Sensitive Goods vs Prohibited Goods: The Hard Line

Sensitive Goods Freight Compliance

A few categories that sit at or near the prohibited boundary, where even “sensitive goods channels” won’t help:

  • Counterfeit branded goods: prohibited in all channels; attempted export risks seizure and legal liability
  • High-power batteries above airline thresholds: declined by most lines; requires full dangerous goods road or sea routing
  • Flammable liquids above flash point limits: restricted to ground/sea DG channels with full IMDG/ADR compliance
  • Pharmaceuticals and controlled substances: destination country scheduling and import licensing required; most general forwarders decline
  • Items with dual-use export control classification: require export license from Chinese authorities before any shipment

Working with a Forwarder on Sensitive Goods

The right forwarder doesn’t just book a line—they help you classify correctly, prepare compliant documentation, and select the channel that actually carries your specific cargo combination.

Questions to ask before you book:

  1. Does this line accept [my specific cargo type]—not just the category, but the exact product?
  2. What documentation do you need from me, and in what format?
  3. What happens if my cargo is rejected at the warehouse—who bears the storage and return cost?
  4. Do you have DG-certified handling for battery shipments?

Getting clear answers to these four questions before cargo moves will save you more money than any rate negotiation.


FAQ: Sensitive Goods in China Freight

What are sensitive goods in China shipping?

Sensitive goods are cargo categories that are legal to ship internationally but require specific channels, packaging, documentation, or declarations. Common examples include lithium batteries, liquids, powders, cosmetics, knives, and magnetic items. They sit between prohibited goods (which cannot ship at all) and general cargo (which ships without restrictions).

Can I ship lithium batteries from China internationally?

Yes, but only through DG-compliant channels with proper documentation: UN38.3 test summaries, MSDS, correct UN classification (UN3480 for cells alone, UN3481 packed with equipment), Class 9 packaging, and state of charge at or below 30% for standalone cells. High-power batteries exceeding airline thresholds require dedicated ground or sea DG routing.

What is the difference between sensitive goods and prohibited goods?

Prohibited goods cannot be legally transported under any circumstances.
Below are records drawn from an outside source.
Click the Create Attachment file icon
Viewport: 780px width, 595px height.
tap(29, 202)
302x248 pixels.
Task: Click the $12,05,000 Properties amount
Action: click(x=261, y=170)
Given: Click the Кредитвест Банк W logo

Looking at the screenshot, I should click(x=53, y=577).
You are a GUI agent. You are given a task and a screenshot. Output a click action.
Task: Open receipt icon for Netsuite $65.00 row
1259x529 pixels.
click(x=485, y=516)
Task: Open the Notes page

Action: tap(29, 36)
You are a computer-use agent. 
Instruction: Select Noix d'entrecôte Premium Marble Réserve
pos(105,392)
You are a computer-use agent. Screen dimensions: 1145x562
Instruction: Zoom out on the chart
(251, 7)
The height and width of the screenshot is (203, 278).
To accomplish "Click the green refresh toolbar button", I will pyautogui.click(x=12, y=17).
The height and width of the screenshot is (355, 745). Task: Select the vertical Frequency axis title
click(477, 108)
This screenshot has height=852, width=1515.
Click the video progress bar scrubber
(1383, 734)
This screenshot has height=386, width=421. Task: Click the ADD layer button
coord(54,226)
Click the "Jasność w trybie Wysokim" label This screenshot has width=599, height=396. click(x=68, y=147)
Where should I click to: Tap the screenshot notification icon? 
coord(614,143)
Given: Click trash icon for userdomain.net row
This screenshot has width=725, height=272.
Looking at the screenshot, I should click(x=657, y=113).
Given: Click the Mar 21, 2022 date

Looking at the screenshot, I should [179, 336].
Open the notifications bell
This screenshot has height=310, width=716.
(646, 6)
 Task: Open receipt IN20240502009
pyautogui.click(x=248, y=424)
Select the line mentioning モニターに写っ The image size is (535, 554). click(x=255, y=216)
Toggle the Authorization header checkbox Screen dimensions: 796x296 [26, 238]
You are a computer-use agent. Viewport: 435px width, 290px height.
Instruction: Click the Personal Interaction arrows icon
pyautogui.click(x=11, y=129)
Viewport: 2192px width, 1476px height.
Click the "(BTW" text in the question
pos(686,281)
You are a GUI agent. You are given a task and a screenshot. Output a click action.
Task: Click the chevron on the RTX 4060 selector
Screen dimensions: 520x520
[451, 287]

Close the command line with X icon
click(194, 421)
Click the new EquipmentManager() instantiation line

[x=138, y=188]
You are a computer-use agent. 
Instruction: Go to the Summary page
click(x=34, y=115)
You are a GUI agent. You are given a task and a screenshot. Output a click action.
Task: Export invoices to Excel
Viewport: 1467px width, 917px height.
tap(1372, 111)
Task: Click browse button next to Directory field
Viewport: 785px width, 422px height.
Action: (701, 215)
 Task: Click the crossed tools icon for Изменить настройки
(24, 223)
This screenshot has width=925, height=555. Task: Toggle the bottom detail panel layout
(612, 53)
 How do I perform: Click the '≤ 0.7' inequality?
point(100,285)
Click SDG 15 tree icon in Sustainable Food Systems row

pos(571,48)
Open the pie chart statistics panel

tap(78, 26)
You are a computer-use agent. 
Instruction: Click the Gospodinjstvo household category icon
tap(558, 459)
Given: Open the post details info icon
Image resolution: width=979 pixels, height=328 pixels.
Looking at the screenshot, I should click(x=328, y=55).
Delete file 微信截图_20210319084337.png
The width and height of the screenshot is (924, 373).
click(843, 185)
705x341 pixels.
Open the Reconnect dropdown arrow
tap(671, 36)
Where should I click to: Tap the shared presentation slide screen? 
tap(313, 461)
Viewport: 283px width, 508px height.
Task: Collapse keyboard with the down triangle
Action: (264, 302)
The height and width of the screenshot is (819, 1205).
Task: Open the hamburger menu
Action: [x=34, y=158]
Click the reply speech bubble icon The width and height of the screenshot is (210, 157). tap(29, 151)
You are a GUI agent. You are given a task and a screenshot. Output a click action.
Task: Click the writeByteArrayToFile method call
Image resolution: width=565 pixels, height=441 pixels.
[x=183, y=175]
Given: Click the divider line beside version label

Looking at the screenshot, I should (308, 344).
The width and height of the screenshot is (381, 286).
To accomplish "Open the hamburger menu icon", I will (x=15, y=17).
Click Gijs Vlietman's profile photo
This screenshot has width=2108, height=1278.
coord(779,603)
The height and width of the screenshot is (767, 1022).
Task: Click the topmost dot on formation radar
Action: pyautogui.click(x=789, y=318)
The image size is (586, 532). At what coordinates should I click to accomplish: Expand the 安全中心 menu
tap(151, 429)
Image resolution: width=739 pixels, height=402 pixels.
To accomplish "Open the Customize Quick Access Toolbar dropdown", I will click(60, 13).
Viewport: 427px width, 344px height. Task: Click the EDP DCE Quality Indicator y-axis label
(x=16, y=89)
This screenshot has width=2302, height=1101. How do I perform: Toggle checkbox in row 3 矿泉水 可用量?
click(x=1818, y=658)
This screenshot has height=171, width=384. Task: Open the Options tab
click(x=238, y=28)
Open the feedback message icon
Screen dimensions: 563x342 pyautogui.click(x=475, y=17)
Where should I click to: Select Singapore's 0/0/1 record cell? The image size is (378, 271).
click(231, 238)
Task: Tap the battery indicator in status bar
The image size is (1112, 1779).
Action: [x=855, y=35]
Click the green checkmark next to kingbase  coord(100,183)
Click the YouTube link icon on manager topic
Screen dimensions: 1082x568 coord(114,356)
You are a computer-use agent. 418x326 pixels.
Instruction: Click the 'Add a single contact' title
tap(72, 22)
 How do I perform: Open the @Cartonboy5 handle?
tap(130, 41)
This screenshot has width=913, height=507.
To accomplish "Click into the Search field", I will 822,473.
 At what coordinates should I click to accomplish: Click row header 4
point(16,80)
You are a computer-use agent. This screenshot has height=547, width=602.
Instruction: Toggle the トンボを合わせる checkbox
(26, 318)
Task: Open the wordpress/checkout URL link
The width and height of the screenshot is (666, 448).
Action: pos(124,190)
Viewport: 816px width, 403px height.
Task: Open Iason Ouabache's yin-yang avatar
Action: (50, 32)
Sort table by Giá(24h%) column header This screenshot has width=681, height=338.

Sensitive goods can be shipped, but only through specific channels with the right documentation and handling. The key difference is compliance: with the correct setup, sensitive goods move legally; without it, they may be treated as prohibited at the border.

Why do some shipping lines say “general cargo only, no electronics or magnetics”?

These lines are not certified to handle dangerous goods or magnetically restricted cargo under aviation or road transport regulations. Accepting electronics with batteries or magnetic components on these channels would violate their operating permits, so they restrict acceptance to fully general cargo.

How do I know if my product is sensitive goods before shipping?

Share the full product description, HS code, and ingredient list (for any chemical, cosmetic, or food product) with your forwarder before placing the order. A compliant forwarder will classify the cargo and identify which lines can carry it. Never rely on a supplier’s assurance that a product is “general cargo”—classification is the forwarder’s responsibility to verify.